EXERCISE:
Reproduce, word for word, the stretch of the records from the line containing "Click the Mute speaker icon in the sidebar" through the line containing "pos(208,201)", including both of those lines.

** Start of PROVIDED INFORMATION **

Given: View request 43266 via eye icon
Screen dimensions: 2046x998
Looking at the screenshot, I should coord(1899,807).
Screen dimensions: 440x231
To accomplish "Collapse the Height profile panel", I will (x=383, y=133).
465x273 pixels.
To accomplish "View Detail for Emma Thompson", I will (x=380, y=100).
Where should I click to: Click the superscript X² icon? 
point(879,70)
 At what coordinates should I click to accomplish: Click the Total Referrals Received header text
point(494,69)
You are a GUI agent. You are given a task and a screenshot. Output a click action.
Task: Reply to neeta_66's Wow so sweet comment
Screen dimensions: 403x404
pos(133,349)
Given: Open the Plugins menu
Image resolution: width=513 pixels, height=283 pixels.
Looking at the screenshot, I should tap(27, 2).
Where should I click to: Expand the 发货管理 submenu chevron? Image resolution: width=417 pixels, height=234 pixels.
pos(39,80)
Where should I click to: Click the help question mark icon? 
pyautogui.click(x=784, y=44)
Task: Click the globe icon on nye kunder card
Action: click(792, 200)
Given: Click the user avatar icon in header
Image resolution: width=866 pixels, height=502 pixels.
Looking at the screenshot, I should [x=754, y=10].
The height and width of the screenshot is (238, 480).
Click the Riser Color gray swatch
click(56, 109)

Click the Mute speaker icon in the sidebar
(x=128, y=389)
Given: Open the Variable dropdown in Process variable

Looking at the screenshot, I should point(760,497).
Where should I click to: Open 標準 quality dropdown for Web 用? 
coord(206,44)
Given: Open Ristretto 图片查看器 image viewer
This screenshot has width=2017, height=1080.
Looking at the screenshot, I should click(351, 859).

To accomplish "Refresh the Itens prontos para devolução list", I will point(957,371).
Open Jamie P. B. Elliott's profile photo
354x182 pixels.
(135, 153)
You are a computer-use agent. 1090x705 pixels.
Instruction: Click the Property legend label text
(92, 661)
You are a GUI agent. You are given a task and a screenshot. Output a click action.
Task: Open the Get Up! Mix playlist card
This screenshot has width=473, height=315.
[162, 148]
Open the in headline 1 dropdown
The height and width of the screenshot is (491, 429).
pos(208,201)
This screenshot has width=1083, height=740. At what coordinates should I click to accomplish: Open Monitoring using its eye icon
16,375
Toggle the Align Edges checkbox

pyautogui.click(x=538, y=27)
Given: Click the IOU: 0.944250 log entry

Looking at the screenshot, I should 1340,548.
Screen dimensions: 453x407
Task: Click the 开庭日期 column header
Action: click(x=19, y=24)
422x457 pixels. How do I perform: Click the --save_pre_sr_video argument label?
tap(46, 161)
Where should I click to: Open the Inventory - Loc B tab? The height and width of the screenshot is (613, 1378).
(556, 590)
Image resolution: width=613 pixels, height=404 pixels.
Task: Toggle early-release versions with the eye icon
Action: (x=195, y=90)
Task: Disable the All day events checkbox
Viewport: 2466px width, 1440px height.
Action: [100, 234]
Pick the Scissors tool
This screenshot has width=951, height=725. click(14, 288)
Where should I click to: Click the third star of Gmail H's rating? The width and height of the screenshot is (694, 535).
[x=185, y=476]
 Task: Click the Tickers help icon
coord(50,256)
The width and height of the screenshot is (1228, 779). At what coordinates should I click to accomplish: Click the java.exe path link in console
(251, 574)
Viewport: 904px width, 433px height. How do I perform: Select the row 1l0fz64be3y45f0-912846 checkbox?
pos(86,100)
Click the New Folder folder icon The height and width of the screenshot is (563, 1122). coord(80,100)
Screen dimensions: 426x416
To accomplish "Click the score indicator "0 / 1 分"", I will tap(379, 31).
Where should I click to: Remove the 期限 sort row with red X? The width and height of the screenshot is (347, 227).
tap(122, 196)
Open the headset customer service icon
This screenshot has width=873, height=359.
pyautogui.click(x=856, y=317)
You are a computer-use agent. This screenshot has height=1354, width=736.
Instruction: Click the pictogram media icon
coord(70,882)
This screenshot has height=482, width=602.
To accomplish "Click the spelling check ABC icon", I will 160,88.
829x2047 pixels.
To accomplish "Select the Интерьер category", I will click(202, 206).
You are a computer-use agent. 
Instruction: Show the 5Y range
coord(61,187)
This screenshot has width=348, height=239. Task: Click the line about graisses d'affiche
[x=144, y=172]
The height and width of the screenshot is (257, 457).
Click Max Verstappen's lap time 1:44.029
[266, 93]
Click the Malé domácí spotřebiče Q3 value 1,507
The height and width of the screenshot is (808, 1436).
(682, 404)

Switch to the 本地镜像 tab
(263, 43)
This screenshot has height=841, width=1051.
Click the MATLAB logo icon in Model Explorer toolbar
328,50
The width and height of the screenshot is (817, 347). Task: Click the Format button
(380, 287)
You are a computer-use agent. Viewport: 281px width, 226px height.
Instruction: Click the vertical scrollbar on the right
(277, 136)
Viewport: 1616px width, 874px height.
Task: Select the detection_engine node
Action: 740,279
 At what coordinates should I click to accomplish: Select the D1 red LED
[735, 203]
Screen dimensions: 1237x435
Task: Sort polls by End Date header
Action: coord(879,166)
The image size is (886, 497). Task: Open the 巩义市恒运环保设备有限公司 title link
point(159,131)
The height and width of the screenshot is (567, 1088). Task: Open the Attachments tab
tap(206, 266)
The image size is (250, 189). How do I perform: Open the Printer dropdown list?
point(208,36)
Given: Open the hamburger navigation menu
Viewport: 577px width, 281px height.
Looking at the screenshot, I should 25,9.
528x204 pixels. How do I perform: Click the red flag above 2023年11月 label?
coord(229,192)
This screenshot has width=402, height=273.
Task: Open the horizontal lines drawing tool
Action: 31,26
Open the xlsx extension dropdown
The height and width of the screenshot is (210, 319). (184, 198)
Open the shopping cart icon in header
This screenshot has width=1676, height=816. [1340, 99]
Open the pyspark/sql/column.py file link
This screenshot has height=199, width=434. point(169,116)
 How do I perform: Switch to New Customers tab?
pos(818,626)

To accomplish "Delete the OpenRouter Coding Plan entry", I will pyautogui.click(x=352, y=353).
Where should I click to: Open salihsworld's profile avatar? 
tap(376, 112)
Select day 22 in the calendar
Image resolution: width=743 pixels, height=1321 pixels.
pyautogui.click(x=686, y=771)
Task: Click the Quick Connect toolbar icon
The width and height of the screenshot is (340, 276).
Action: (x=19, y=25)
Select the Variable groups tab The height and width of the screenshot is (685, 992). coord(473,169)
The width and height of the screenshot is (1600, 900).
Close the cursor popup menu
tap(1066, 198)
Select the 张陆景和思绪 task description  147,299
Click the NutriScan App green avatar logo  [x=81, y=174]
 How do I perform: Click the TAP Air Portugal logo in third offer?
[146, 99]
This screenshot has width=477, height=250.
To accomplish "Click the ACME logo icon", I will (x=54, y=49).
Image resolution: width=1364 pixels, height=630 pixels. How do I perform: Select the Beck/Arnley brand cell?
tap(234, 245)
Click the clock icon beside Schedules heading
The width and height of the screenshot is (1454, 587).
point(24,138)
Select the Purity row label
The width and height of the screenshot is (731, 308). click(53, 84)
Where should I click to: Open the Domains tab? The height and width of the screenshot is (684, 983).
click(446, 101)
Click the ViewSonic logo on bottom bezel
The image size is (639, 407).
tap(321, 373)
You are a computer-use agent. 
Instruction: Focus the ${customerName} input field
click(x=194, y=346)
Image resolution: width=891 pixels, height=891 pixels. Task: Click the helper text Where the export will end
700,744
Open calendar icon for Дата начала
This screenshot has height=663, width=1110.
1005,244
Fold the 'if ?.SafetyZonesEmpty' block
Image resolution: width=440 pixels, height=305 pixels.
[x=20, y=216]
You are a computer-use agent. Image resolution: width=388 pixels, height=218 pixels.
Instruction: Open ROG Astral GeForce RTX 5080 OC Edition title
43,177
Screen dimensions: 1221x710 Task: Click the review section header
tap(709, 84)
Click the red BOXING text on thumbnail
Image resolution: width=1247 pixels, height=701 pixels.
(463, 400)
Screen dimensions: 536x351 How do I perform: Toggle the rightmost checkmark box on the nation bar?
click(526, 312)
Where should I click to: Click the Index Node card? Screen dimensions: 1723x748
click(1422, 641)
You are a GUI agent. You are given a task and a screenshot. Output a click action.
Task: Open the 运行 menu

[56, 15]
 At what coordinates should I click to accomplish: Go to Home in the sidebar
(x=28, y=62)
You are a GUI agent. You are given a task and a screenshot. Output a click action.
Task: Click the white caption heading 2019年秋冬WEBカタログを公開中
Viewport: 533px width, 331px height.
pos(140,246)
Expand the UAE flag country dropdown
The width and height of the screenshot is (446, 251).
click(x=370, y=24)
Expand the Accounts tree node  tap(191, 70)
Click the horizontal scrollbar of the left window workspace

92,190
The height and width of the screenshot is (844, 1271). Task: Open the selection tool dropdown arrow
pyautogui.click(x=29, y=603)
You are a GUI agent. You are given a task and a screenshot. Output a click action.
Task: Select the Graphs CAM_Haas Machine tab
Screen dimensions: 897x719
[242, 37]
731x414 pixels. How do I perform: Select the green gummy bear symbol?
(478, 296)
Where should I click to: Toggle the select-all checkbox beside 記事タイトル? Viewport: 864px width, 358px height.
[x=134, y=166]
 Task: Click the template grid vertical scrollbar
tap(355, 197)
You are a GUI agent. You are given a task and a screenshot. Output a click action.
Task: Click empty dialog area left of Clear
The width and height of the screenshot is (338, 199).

** End of PROVIDED INFORMATION **

PROBLEM SOLUTION:
Click the Mute speaker icon in the sidebar
(x=128, y=389)
Given: Open the Variable dropdown in Process variable

Looking at the screenshot, I should point(760,497).
Where should I click to: Open 標準 quality dropdown for Web 用? 
coord(206,44)
Given: Open Ristretto 图片查看器 image viewer
This screenshot has width=2017, height=1080.
Looking at the screenshot, I should click(351, 859).

To accomplish "Refresh the Itens prontos para devolução list", I will point(957,371).
Open Jamie P. B. Elliott's profile photo
354x182 pixels.
(135, 153)
You are a computer-use agent. 1090x705 pixels.
Instruction: Click the Property legend label text
(92, 661)
You are a GUI agent. You are given a task and a screenshot. Output a click action.
Task: Open the Get Up! Mix playlist card
This screenshot has width=473, height=315.
[162, 148]
Open the in headline 1 dropdown
The height and width of the screenshot is (491, 429).
pos(208,201)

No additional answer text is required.